• **Task description**
Transcribe the part of the car alarm thread between "I've had my" and "(Jan 29, 2006)", inclusive.

• **Article**
# Help! Car Alarm WONT stop going off.



## tamizzle_09 (Jan 18, 2010)

I've had my Lady for awhile and haven't had any luck fixing the issue. After locking her up the alarm will sound randomly at any time of the day..and so forth. So for awhile I disarmed my horn so when the alarm sounded the lights would just go off and not the sound. But this is an annoyance and I was wondering if anyone could help me with this issue! I've noticed others have had the same problem. Does anyone know how to fix it?? Or would it just be easier to disarm the alarm completely and get an aftermarkert alarm.. would the aftermarket alarm drain on the battery though? Ive heard that from some others. Anyways..let me know, that would be awesome!! You'll be my hero literally...lol. 

:waving:​


----------



## Outkast (Jan 29, 2006)

They usually go off cause one of the theft parameters is geeking. The most common parts to fail are the door lock switches and the hood switch cause they can get wet. If they have a short in them the resistance will tell the theft control unit that the hood or doors are open even thought they aren't causing the alarm to go off. More than not it's the hood switch but get those tested and also get the theft ECU checked as well. If you just want it to stop then pull the relay under the hood. It'll disable the hole system. It's the lower one of the two to the far left of the relay/fuse box.


----------

• **Records supplied**
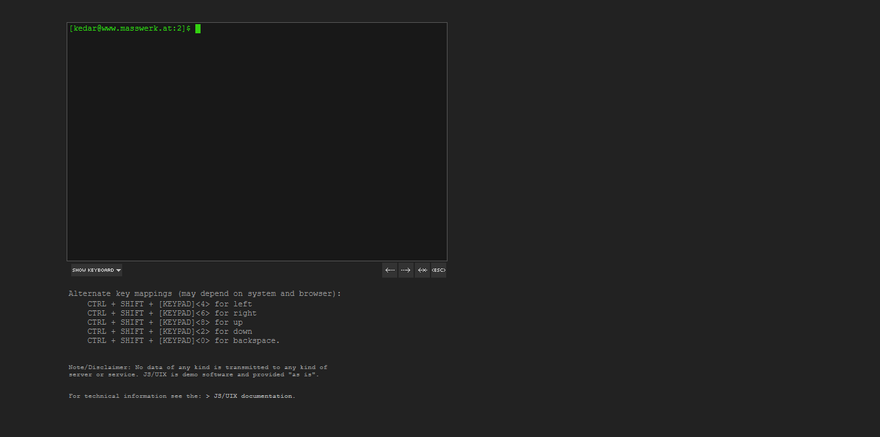Select the KEYPAD 0 for backspace line
880x437 pixels.
coord(183,340)
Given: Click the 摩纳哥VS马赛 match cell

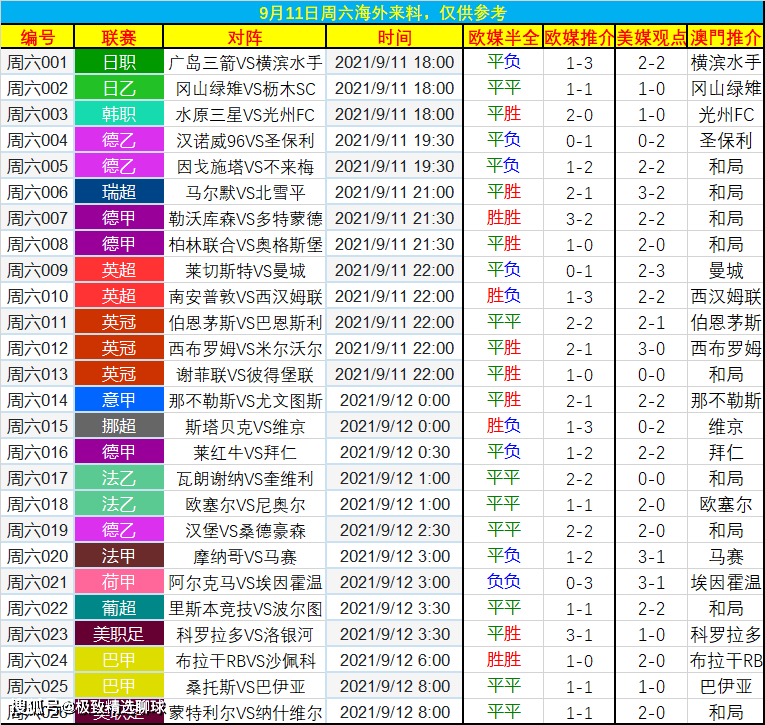Looking at the screenshot, I should (x=245, y=556).
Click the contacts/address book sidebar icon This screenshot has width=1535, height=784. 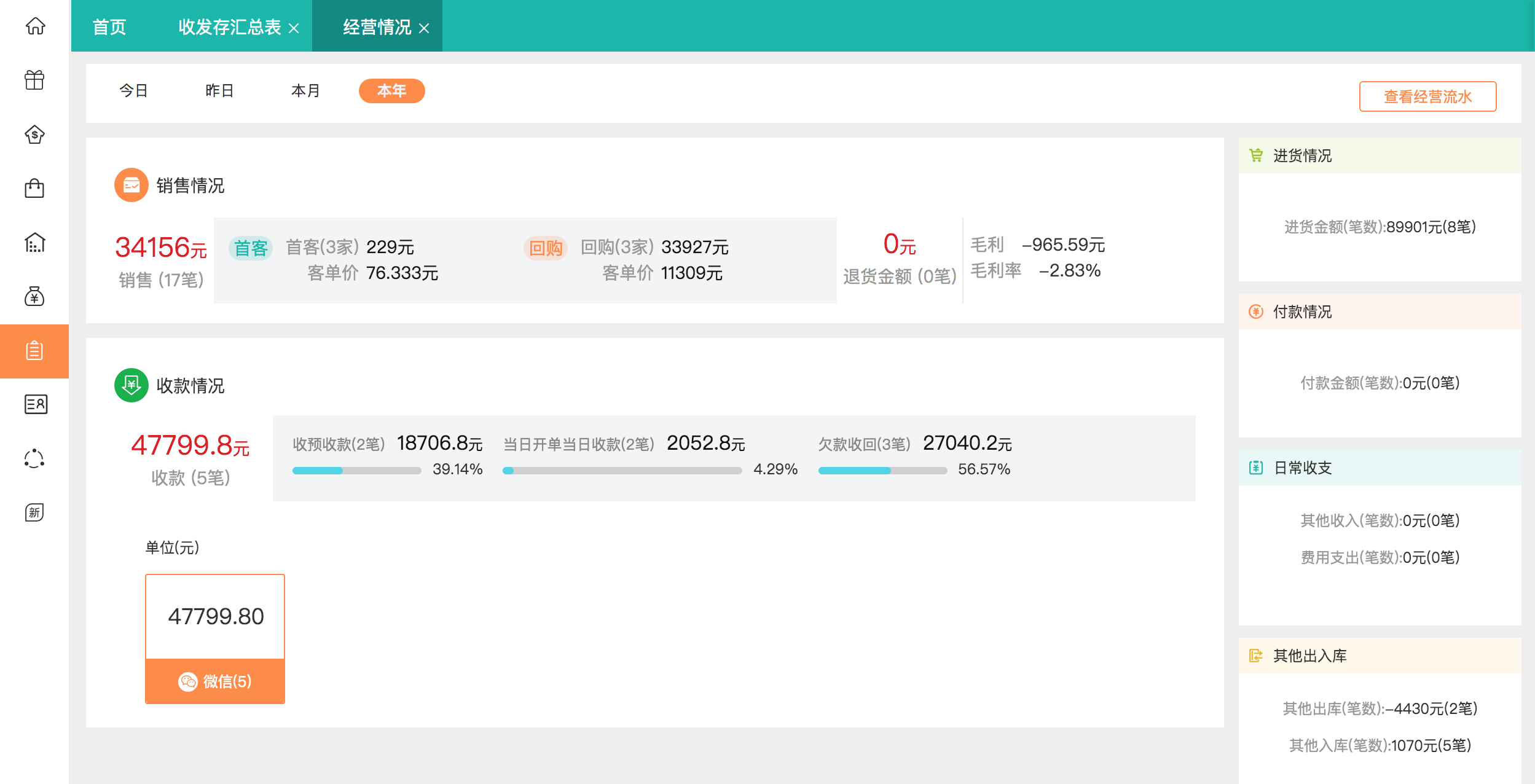pos(34,404)

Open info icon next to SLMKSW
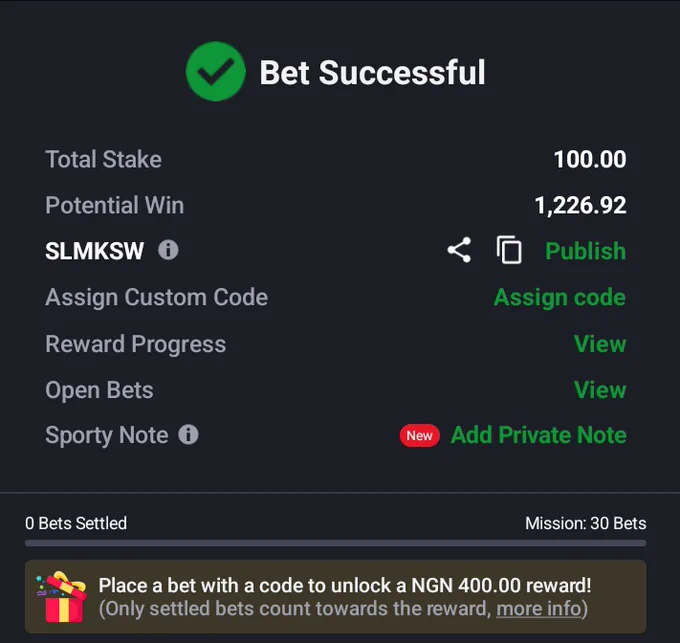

• **Full response**
I've had my Lady for awhile and haven't had any luck fixing the issue. After locking her up the alarm will sound randomly at any time of the day..and so forth. So for awhile I disarmed my horn so when the alarm sounded the lights would just go off and not the sound. But this is an annoyance and I was wondering if anyone could help me with this issue! I've noticed others have had the same problem. Does anyone know how to fix it?? Or would it just be easier to disarm the alarm completely and get an aftermarkert alarm.. would the aftermarket alarm drain on the battery though? Ive heard that from some others. Anyways..let me know, that would be awesome!! You'll be my hero literally...lol. 

:waving:​


----------



## Outkast (Jan 29, 2006)